Segment Start: Provided records
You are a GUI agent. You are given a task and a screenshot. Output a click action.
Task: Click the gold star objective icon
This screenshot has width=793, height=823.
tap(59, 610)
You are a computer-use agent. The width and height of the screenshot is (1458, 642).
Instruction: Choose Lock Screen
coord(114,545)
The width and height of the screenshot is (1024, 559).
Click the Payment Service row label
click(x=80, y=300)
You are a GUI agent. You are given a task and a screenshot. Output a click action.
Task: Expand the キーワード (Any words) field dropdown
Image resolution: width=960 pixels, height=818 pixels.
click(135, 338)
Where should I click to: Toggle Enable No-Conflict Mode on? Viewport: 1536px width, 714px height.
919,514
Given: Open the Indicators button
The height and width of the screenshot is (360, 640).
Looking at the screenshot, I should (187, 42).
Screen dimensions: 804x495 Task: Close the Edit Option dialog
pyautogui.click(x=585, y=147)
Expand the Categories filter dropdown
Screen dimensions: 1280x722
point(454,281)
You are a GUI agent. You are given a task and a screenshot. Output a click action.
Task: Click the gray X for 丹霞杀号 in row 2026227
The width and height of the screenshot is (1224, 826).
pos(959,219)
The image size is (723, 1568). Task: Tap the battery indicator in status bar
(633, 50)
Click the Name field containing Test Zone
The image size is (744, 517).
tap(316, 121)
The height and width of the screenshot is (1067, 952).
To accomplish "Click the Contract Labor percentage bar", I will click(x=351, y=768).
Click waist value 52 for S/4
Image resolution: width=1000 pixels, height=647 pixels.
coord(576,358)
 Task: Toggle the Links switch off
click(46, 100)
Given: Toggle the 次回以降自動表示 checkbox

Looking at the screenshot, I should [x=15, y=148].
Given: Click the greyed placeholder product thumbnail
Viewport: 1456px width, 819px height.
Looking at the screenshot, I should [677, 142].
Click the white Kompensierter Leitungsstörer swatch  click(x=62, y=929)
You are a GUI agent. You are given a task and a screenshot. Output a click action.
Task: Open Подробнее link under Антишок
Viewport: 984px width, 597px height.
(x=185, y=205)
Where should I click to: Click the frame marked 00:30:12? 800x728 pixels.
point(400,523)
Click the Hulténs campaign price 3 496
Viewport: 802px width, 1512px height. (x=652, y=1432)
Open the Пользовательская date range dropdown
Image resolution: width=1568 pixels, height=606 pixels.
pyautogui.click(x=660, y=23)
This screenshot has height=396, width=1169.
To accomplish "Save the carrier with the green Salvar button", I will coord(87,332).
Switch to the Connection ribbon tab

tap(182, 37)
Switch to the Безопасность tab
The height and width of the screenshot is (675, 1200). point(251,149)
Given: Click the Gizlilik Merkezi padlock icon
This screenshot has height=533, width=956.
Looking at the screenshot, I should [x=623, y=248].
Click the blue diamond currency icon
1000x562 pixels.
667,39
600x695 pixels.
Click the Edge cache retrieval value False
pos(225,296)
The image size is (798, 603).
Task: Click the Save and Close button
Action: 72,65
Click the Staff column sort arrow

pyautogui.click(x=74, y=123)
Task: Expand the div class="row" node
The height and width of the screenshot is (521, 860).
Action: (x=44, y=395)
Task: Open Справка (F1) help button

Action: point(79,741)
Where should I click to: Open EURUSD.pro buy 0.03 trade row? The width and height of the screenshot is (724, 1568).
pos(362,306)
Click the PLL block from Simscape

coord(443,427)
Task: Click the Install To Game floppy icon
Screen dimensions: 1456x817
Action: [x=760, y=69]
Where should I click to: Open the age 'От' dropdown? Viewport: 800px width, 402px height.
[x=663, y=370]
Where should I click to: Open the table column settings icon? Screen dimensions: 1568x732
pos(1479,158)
Segment End: Provided records
Task requirements: Using the material above, reproduce exactly the line that contains "Given: Click the Gizlilik" and all lines after it through the last one, and only those.

Written reply:
Given: Click the Gizlilik Merkezi padlock icon
This screenshot has height=533, width=956.
Looking at the screenshot, I should [x=623, y=248].
Click the blue diamond currency icon
1000x562 pixels.
667,39
600x695 pixels.
Click the Edge cache retrieval value False
pos(225,296)
The image size is (798, 603).
Task: Click the Save and Close button
Action: 72,65
Click the Staff column sort arrow

pyautogui.click(x=74, y=123)
Task: Expand the div class="row" node
The height and width of the screenshot is (521, 860).
Action: (x=44, y=395)
Task: Open Справка (F1) help button

Action: point(79,741)
Where should I click to: Open EURUSD.pro buy 0.03 trade row? The width and height of the screenshot is (724, 1568).
pos(362,306)
Click the PLL block from Simscape

coord(443,427)
Task: Click the Install To Game floppy icon
Screen dimensions: 1456x817
Action: [x=760, y=69]
Where should I click to: Open the age 'От' dropdown? Viewport: 800px width, 402px height.
[x=663, y=370]
Where should I click to: Open the table column settings icon? Screen dimensions: 1568x732
pos(1479,158)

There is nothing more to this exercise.